**Fragmento proporcionado**
Escribes este post ya desde el despacho de la Society, en un momento de descanso, con un café junto al ordenador. Café largo, aguado, pero adictivo. Hay una cafetera en la cocina y no cesas de bajar una y otra vez. En España te diste duro al hígado con el alcohol; aquí le va a tocar al riñón. Pero necesitas el ritual. Llegas al despacho después subir varias cuestas o, si estás cansado, de tomar la línea 30 (curiosamente, el mismo número que pasaba por tu pueblo y en el que fuiste al instituto y a la universidad) y, nada más dejar la mochila junto a la mesa y encender el ordenador, bajas a por café. Está ya hecho en la cafetera, caliente, como si te hubiera estado esperando. Subes con la taza a rebosar por las escaleras de madera alfombradas intentando hacer el menos ruido posible. Y es en ese trayecto donde vas poniendo tu mente en disposición de estudiar. Un ritual, un momento en el que se abren todos los poros del conocimiento. El mundo exterior se aleja, y te concentras en los libros y las ideas. Como hoy, mientras lees a Peter Galison y su fascinante trabajo sobre la simultaneidad y el modo en que el mundo sincronizó sus relojes a finales del siglo XIX y ya nunca más volvió a ser el mismo.

Pero el mundo exterior también es necesario. Pasear junto a las cascadas, viajar (ya contarás el viaje a Cumberland en el siguiente post) y también llegar a casa. en cualquier caso: desconectar. Intentarás mantenerlo así. Cada cosa en su sitio. 

Sigues hipnotizado con House of Cards. R. y tú estáis haciendo un maratón que en ocasiones te ha hecho ya tener pesadillas con Frank Underwood. Le estáis sacando partido a Netflix. Una inversión que merece la pena. También merece la pena puentear la IP americana para poder ver por momentos el fútbol. Te dan miedo estas cosas aquí, pero has descubierto el modo legal de hacerlo. Hasta que se demuestre lo contrario.

**Actividad**
Copia el tramo del fragmento proporcionado que va desde "Pero el mundo" hasta "en su sitio." y cambia "cascadas" por "colinas". Los ítems provienen de una fuente distinta.

**Información aportada**
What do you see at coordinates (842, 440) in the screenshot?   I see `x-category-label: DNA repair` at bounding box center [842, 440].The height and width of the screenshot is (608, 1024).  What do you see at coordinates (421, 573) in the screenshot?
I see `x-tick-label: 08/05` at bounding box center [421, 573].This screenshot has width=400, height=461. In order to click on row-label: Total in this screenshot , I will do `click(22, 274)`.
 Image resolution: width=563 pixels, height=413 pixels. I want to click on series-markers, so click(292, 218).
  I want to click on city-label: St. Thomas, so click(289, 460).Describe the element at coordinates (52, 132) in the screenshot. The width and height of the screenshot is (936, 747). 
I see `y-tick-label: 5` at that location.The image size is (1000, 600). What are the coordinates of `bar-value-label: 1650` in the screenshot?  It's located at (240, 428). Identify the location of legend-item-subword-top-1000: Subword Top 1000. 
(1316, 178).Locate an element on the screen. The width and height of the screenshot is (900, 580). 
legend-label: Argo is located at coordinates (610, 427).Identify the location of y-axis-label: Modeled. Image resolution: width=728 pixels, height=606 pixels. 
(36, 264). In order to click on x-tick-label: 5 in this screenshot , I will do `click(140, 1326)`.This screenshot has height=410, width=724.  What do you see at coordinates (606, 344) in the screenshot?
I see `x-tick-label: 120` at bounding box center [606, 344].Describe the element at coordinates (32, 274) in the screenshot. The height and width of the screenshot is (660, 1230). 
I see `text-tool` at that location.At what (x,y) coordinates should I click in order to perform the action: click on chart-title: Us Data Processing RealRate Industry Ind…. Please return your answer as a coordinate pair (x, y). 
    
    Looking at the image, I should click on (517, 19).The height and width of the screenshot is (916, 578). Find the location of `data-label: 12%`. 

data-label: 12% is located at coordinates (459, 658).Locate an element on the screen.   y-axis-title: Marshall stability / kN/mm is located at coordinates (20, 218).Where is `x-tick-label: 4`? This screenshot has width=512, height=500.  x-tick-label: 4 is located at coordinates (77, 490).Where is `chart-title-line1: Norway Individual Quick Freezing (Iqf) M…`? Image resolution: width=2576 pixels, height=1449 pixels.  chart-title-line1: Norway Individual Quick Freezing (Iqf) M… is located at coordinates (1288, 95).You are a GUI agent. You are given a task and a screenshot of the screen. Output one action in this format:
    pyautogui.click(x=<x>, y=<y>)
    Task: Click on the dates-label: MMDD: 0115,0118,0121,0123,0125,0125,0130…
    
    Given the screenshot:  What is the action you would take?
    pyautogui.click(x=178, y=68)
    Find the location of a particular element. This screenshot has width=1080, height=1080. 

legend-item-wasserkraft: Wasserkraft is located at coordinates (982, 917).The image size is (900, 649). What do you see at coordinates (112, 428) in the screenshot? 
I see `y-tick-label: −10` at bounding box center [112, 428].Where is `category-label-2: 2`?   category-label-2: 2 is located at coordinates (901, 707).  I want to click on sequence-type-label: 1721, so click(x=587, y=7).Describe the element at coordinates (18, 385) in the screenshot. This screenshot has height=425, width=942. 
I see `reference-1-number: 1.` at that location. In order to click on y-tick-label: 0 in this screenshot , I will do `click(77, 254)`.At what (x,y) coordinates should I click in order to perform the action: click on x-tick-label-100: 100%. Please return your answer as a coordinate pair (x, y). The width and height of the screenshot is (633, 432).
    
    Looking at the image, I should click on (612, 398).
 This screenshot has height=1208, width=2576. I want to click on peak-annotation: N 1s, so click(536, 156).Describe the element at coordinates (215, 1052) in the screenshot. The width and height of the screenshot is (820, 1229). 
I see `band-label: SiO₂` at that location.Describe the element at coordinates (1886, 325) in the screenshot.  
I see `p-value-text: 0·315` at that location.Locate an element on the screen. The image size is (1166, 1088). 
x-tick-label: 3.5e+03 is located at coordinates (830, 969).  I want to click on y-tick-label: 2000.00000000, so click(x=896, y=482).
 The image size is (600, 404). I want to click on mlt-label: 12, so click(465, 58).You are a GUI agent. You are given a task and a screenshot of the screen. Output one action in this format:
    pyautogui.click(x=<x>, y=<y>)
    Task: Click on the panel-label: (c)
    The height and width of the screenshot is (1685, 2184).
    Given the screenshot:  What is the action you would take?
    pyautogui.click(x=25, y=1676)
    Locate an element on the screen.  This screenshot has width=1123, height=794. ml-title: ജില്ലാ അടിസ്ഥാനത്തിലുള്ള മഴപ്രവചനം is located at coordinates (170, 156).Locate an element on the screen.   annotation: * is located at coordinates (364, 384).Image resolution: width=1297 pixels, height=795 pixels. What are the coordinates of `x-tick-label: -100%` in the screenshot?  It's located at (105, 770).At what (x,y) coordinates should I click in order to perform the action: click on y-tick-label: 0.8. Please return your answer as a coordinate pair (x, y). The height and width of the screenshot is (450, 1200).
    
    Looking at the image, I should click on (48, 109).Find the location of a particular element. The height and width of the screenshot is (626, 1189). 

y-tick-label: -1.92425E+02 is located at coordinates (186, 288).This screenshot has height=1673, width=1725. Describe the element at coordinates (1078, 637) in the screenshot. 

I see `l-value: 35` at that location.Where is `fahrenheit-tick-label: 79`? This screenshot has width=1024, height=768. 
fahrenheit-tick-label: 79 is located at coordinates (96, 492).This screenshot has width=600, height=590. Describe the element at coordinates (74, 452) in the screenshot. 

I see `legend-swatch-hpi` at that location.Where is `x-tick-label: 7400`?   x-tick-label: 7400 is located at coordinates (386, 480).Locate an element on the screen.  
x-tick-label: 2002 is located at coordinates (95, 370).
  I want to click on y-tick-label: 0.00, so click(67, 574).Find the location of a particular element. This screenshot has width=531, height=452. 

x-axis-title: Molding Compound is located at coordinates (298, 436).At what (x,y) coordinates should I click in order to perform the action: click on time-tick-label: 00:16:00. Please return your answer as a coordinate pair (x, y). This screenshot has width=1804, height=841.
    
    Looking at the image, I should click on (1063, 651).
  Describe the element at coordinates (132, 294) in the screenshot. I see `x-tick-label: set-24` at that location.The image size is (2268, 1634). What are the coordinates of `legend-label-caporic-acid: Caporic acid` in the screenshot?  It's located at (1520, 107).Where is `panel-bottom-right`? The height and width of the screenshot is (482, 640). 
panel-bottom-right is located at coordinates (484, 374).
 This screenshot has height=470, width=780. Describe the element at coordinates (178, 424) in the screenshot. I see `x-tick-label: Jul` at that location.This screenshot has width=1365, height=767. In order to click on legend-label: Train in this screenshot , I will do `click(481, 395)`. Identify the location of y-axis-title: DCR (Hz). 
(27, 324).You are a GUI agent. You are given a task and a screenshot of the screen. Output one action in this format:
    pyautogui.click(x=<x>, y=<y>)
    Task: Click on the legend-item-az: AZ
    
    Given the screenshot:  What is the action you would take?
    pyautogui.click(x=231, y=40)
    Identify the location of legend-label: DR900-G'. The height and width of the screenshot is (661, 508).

**Ejercicio resuelto**
Pero el mundo exterior también es necesario. Pasear junto a las colinas, viajar (ya contarás el viaje a Cumberland en el siguiente post) y también llegar a casa. en cualquier caso: desconectar. Intentarás mantenerlo así. Cada cosa en su sitio.